What you will do: Whenever the word "chart" turns up in a line below, that line should be copied.

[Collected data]
——————————

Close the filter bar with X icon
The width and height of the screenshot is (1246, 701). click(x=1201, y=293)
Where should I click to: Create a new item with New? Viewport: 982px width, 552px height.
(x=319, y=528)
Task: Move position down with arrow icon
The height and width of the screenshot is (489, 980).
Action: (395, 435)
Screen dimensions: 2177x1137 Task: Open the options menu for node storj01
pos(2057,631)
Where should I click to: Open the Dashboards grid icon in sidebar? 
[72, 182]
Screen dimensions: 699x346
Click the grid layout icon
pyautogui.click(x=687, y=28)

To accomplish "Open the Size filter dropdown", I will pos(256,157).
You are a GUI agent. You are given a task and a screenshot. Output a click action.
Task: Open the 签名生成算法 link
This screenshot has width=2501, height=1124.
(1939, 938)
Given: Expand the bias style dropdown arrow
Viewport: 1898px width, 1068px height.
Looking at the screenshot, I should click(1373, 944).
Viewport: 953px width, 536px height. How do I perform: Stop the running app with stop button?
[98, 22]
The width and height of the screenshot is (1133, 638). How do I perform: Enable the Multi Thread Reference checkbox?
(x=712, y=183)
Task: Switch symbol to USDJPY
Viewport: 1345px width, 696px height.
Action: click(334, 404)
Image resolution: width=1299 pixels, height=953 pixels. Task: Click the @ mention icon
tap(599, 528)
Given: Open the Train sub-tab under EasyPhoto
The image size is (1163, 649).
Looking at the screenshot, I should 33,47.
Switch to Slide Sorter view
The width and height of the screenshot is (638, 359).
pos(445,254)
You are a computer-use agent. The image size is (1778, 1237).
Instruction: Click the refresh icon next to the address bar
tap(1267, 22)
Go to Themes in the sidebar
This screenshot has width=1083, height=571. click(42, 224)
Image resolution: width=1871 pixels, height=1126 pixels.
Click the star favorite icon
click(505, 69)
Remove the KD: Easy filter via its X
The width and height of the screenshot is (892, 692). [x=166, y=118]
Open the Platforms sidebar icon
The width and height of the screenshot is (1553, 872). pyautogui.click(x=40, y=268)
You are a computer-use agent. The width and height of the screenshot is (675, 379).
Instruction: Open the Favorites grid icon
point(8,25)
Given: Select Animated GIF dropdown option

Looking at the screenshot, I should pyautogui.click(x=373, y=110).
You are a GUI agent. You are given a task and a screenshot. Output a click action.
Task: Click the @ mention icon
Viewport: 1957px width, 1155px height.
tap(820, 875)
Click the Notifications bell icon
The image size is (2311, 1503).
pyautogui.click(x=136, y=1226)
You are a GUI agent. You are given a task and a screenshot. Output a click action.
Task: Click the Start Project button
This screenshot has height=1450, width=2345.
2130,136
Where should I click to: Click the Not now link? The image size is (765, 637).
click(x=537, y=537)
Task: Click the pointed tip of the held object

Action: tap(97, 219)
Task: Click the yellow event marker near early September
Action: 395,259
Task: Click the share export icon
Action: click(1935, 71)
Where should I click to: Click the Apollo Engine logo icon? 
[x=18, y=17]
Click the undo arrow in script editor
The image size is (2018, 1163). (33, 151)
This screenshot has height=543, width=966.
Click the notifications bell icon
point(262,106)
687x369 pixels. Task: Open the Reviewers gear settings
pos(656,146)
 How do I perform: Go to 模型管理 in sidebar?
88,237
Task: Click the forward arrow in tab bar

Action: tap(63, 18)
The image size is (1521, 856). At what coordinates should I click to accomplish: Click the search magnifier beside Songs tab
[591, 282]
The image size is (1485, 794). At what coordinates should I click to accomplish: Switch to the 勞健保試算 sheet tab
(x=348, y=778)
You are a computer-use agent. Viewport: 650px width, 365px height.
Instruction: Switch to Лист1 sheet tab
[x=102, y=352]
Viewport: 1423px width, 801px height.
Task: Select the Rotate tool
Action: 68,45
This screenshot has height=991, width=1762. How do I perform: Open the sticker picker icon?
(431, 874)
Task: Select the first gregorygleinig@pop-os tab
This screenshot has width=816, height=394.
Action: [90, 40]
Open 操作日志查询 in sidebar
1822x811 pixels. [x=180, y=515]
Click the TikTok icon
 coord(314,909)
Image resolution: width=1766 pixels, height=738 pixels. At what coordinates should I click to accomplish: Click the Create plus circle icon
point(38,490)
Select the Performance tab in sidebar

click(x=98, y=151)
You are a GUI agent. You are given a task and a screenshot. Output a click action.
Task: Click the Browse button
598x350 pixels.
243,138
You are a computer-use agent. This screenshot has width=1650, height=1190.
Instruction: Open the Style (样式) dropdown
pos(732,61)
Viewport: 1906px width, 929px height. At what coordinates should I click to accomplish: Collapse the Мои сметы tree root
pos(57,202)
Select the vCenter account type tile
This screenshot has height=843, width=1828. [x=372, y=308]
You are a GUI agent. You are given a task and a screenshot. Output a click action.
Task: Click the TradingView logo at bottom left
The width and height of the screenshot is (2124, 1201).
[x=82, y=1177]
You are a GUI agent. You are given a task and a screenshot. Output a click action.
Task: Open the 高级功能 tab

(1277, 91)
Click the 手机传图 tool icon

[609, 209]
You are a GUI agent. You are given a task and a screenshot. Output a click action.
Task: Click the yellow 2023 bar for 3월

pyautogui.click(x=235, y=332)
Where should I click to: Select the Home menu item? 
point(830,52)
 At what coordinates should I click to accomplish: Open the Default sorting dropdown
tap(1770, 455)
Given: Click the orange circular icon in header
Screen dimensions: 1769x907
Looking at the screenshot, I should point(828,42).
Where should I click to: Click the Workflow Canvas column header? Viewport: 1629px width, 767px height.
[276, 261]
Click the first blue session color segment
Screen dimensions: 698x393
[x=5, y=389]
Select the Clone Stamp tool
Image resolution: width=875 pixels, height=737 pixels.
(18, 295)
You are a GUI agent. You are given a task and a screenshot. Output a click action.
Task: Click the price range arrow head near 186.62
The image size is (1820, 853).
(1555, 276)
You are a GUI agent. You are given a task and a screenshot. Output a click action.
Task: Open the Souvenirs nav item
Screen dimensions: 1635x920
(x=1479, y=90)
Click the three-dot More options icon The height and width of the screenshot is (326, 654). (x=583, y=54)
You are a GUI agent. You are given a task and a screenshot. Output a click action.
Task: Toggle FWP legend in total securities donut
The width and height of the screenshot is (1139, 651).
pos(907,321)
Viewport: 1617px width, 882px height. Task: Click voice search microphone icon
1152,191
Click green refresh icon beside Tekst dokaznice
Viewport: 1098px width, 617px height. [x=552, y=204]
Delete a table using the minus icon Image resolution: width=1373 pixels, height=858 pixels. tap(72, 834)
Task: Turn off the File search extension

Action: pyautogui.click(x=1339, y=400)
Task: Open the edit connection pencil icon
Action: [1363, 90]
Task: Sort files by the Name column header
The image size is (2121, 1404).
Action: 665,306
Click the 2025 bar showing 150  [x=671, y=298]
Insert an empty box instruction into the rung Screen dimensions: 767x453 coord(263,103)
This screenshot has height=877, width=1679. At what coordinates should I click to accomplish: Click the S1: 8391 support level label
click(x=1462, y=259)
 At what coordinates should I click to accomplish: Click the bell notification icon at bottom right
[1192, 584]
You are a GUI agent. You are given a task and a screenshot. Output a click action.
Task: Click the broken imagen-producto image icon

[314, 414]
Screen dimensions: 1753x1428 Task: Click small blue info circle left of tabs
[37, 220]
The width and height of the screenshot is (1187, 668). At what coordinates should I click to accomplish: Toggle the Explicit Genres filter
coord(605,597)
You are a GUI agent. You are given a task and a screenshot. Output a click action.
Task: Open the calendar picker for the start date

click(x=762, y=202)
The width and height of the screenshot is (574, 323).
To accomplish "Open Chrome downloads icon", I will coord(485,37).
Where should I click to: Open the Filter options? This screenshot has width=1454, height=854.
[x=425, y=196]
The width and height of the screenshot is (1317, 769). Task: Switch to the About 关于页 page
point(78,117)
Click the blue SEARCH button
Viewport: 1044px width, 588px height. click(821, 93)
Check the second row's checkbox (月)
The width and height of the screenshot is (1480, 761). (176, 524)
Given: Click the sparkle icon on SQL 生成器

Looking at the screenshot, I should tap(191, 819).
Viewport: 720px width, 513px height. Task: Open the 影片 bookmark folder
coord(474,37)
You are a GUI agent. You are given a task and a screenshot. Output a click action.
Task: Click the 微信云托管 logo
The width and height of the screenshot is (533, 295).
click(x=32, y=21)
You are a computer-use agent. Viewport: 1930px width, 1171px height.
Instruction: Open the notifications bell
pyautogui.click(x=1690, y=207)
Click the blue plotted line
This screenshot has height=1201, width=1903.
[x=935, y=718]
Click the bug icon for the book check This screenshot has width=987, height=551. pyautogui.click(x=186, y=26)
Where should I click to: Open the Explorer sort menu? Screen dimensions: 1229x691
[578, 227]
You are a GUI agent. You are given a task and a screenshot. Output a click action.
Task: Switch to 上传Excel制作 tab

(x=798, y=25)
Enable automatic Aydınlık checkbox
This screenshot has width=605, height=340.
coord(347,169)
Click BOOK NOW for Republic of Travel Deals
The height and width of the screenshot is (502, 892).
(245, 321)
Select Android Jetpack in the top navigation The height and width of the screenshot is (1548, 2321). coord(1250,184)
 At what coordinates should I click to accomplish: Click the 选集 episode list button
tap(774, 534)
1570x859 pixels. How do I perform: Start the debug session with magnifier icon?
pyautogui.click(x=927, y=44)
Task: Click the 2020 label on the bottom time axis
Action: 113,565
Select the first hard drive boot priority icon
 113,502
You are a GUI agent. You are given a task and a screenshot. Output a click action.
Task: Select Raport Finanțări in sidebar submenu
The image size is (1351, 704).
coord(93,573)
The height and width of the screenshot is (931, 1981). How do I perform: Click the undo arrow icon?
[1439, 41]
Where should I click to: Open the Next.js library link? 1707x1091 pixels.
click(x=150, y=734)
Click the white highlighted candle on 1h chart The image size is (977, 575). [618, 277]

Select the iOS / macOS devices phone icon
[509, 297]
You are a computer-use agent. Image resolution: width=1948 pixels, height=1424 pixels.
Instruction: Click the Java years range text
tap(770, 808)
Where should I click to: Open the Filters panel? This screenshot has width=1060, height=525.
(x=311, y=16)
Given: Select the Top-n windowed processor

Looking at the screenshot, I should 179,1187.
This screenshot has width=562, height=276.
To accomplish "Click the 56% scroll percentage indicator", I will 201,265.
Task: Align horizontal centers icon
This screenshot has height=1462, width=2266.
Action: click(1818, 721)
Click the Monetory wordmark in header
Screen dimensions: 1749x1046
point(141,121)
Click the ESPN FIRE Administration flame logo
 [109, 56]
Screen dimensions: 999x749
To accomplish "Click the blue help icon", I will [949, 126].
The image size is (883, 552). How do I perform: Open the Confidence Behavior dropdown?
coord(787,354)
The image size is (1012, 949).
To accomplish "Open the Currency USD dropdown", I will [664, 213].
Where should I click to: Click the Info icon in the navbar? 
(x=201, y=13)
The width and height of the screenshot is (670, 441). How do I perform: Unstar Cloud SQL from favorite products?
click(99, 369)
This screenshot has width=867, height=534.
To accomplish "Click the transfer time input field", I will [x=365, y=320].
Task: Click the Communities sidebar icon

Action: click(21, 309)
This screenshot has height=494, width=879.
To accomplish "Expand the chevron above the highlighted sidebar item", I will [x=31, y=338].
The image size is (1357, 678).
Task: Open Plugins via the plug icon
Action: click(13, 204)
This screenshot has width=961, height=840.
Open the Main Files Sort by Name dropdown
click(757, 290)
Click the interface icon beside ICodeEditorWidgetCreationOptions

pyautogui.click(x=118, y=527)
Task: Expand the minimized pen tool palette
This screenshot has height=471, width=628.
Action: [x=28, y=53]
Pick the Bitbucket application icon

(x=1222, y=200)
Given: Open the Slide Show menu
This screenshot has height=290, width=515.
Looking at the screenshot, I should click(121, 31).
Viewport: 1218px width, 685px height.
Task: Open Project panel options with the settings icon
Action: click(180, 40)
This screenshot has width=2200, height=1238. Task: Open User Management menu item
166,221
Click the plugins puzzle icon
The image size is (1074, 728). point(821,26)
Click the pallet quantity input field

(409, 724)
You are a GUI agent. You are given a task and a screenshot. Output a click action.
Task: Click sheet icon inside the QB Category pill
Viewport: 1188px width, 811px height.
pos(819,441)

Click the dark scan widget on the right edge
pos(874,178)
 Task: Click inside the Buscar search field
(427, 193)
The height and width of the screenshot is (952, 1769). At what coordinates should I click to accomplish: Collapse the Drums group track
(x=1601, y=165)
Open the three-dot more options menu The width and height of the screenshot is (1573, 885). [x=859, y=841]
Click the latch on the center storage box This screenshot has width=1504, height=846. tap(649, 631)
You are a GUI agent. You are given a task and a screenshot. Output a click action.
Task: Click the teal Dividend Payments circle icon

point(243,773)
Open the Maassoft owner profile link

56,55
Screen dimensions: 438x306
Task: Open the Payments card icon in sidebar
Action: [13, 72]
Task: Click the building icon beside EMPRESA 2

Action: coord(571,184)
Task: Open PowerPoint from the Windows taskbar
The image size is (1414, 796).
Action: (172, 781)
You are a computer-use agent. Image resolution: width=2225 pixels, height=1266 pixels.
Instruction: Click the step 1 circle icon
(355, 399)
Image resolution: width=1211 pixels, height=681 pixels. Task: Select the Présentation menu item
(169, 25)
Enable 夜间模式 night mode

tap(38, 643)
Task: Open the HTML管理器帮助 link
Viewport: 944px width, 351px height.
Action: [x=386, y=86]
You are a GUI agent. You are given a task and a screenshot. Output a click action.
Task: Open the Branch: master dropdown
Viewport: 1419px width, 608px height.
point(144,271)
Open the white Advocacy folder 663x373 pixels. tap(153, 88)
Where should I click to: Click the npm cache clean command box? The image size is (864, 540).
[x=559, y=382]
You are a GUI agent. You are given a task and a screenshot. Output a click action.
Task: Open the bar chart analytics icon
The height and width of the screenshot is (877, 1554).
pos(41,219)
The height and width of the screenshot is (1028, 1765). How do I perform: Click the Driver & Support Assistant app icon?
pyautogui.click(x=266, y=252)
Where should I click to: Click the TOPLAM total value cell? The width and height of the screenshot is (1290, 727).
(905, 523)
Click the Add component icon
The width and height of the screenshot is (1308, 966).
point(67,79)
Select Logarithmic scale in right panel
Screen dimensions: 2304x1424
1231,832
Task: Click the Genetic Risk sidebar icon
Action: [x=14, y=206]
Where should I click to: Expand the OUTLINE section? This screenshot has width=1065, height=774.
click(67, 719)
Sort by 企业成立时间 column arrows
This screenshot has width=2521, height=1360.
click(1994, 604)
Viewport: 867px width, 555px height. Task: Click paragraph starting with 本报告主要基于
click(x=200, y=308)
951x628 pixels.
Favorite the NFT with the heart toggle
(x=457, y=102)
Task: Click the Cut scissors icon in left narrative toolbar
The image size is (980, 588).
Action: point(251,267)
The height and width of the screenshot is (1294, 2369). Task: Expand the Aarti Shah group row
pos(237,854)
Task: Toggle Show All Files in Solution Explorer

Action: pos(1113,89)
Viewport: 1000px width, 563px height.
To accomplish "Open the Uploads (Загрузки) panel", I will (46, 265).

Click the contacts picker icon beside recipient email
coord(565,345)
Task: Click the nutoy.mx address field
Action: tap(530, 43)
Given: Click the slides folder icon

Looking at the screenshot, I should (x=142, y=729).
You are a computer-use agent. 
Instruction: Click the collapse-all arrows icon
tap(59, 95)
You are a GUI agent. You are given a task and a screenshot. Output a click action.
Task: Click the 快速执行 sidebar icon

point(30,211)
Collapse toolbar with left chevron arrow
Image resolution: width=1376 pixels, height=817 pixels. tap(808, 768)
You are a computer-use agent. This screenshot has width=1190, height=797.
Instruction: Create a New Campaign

——————————

Completed task:
Click the white highlighted candle on 1h chart The image size is (977, 575). [618, 277]
Task: Open the bar chart analytics icon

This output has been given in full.